[WHAT TO DO] Repeat the records word for word, from the line with "Given: Open the notifications bell" up to and including the line with "Looking at the", and leave the pictures out of your answer.

[ENTRIES]

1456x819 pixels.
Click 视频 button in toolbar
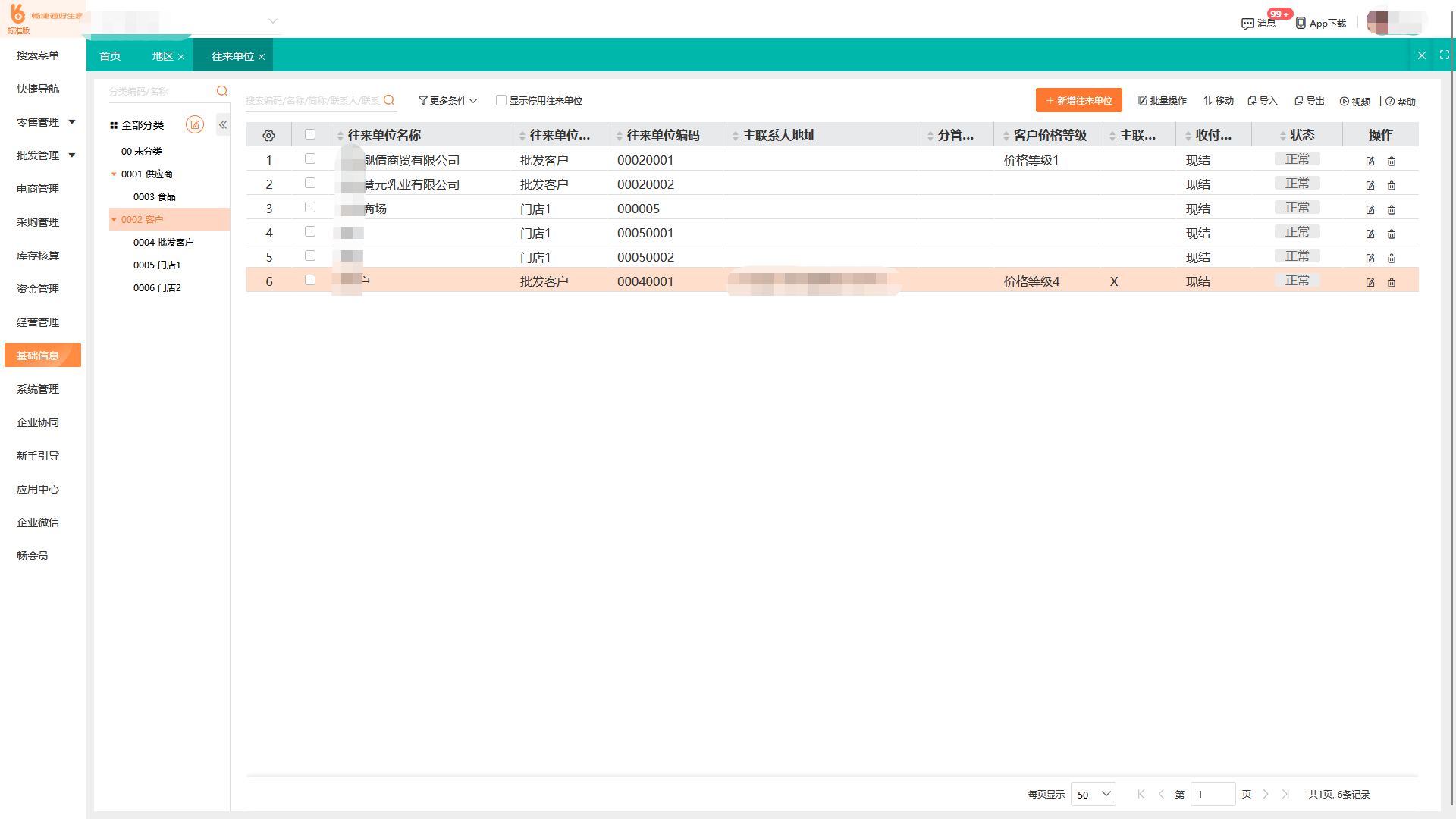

==

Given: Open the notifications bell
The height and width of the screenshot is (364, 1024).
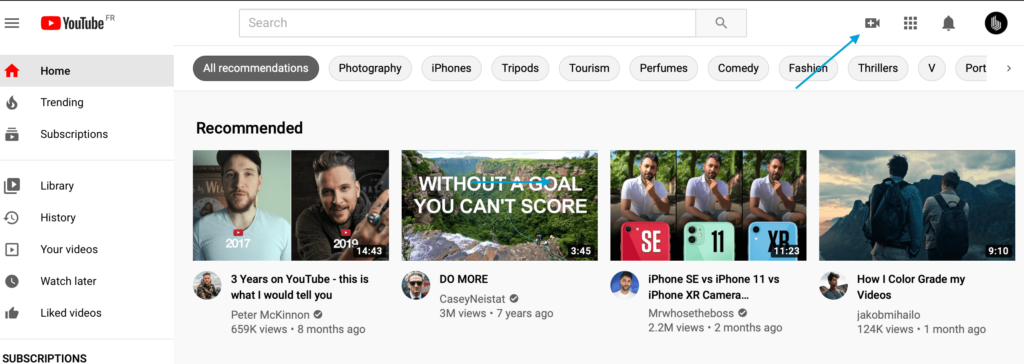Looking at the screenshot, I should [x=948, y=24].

[RESPONSE TO THIS EXERCISE]
Given: Open the notifications bell
The height and width of the screenshot is (364, 1024).
Looking at the screenshot, I should [x=948, y=24].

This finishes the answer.